Facebook is confidently on its way to becoming the most widely used product in history. People spend more and more time on the platform and, in certain countries, it's indistinguishable from “the Internet.” However, Facebook's users are reluctant to share their everyday moments with their friends. They rarely share content and when they do, they share a highly curated version of themselves, making the platform a "success theatre" where only the most important moments in their lives are worthy of sharing. Why? After diving into years of research knowledge and data we came up with three problem hypotheses:
- The size of their audience
- A perceived quality bar for content
- Fear of spamming their friends
We saw this as an opportunity to unlock a new type of sharing on Facebook. So, in 2015, a lot of teams around the company organized to find a solution.
Introducing Multi-Post Stories
One thing we heard time and time again is that people thought any given moment wasn't "high quality enough" to be shared on Facebook. Multi-Post Stories is a sharing feature to easily add to a previously shared story over the course of a day. It was one of Facebook's first truly mobile-first production features; built for a world in which you walk around with an Internet-connected camera, creating and sharing media throughout your day. Multi-Post Stories lets you do this without over-sharing. Moments that are typically not able to stand on their own suddenly become shareable when attached to a larger story.
This product was a big endeavor from a design perspective. It involved introducing a fundamental shift in how people perceive sharing on Facebook. I was in charge of the ideation as well as design for consumption and production experiences for web, iOS, and Android.
Adding To A Story
Introducing this new sharing behavior int into the existing system without disrupting Facebook's 1.5 billion active users wasn't an easy task. We landed on a couple of entry points: One at the bottom of your own posts and another inside the Composer itself. Tapping the "Add To This Story" button opened a special composer view, which contains a small preview of the last post in the story. Adding the post preview helped differentiate between creating a brand new story versus adding to an existing one. It also gave users a sense of momentum as they added new posts.

Tagging Friends
Perhaps the most scalable feature was the ability to seamlessly create collaborative stories by utilizing one of Facebook's most used behaviors: tagging. Tagging a friend in a post gave them access to contribute to that story. This created a nice back-and-forth between authors as they craft their story, one post at a time.

Consumption
The News Feed consumption experience for these stories was pivotal in achieving our primary goal: to allow users to share multiple times a day without the feeling of over-sharing. Typically, if someone shares three posts within a day, they would be scattered throughout their friends' News Feed. This clutters their feeds and prevents the content producer from crafting a coherent narrative. In order to eliminate interruptive posts and ensure the content is consumed in chronological order, we decided to aggregate all posts in a story as part of the same "container" by aligning them side by side within News Feed.
However, this presented a unique challange: a post's height on Facebook can be anywhere from 248pt to 700pt, depending on its content. This introduced a major design challenge: in order to align every post side by side, they must share the same height. I designed a system to render all post types on Facebook as a square card, which we lovingly nicknamed "Chiclets."
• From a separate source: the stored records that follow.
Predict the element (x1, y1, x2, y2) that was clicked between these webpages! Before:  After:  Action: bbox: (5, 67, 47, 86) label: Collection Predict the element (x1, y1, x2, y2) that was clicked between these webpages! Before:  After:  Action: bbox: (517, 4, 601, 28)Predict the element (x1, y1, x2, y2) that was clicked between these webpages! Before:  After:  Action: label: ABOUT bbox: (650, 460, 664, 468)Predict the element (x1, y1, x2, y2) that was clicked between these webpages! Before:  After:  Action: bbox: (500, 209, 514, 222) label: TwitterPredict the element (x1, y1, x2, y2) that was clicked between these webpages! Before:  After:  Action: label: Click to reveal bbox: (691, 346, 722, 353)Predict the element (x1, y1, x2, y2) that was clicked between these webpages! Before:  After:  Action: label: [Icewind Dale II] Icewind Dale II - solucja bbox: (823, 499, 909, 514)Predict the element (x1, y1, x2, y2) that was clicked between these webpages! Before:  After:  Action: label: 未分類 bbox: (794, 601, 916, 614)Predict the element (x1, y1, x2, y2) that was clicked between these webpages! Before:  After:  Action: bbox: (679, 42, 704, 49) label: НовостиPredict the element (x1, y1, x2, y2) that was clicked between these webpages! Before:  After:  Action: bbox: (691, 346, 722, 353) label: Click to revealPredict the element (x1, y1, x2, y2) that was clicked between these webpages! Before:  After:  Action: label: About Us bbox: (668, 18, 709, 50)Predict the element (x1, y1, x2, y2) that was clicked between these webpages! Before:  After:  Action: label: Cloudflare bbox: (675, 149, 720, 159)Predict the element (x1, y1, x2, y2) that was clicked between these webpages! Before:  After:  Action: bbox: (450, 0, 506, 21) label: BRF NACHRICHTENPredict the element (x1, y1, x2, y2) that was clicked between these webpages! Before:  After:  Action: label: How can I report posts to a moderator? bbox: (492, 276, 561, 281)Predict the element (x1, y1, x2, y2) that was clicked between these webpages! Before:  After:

A text post can contain anywhere from one to hundreds of characters. It was quite challenging to come up with a design that would make a couple words stand side-by-side with a few paragraphs. I designed a system that changes the alignment and size of the text depending on the character count while sticking to a 12pt baseline grid. As a result, we saw a significant increase in text posts inside Multi-Post Stories.

When posting a link on Facebook, a handy attachment is pulled from the web that previews the content, as do Chiclets. Including a location, web link, or referencing a Facebook Page will attach a preview of the item to the chiclet.

Photos look really beautiful inside a chiclet. Instead of treating photos as an attachment to a post, I decided to push them edge-to-edge and let the content shine. If someone uploads multiple photos at once, it extends the width of the chiclet and automatically creates a collage of your photos. We use face recognition to center the photos and feature the ones that contain friends or have an added caption.

One of Facebook's most underserved features is the ability to add structured data to posts. It lets the system speak for you and it pulls relevant content from Facebook entities like Pages to enrich your story. I saw this as an opportunity to introduce playfulness into the product. So, I leveraged the existing iconography and content from Facebook entities and placed them inside the chiclet, bringing them to life and adding a touch of personality to the content.

News Feed View
As content is added to a story, it's aggregated horizontally in a beautiful, free-scrolling collage. This layout scrolls to the latest unseen piece of content and it shows a peek of the rest of the content in the story. We found that people engage with this collage much more than the static one. It also provides an extensible framework that allows people to share a lot without spamming their friends. While scrolling through the collage, a subtle parallax effect hints that there is more to see behind the photos.

Container View
Tapping on any chiclet navigates you into a view dedicated to the container. Here one sees a full view of the entire story, where the photos preserve their full aspect ratio and the text is never truncated. When scrolling to the top, the container header expands to show all authors in the story. The container view is also where the user can see all comments and feedback received on the story.
So, what happened?
Multi-Post Stories launched in Italy and was really well received. It increased content production on sharing as we set out to do and had other unexpected side effects like an increase in text posts in particular. Ultimately, Multi-Post Stories was sunsetted to focus on what eventually became Instagram Stories. I wrote more about that here.
Creating Multi-Post Stories was equal parts rewarding and challenging. Learning how to navigate a large company to introduce a robust framework to easily support horizontal aggregation of all post types within Facebook was no small task. Perhaps most rewarding of all, witnessing millions of people use a product that taps into their desire to share stories and rethink their understanding of sharing on Facebook was nothing short of inspiring.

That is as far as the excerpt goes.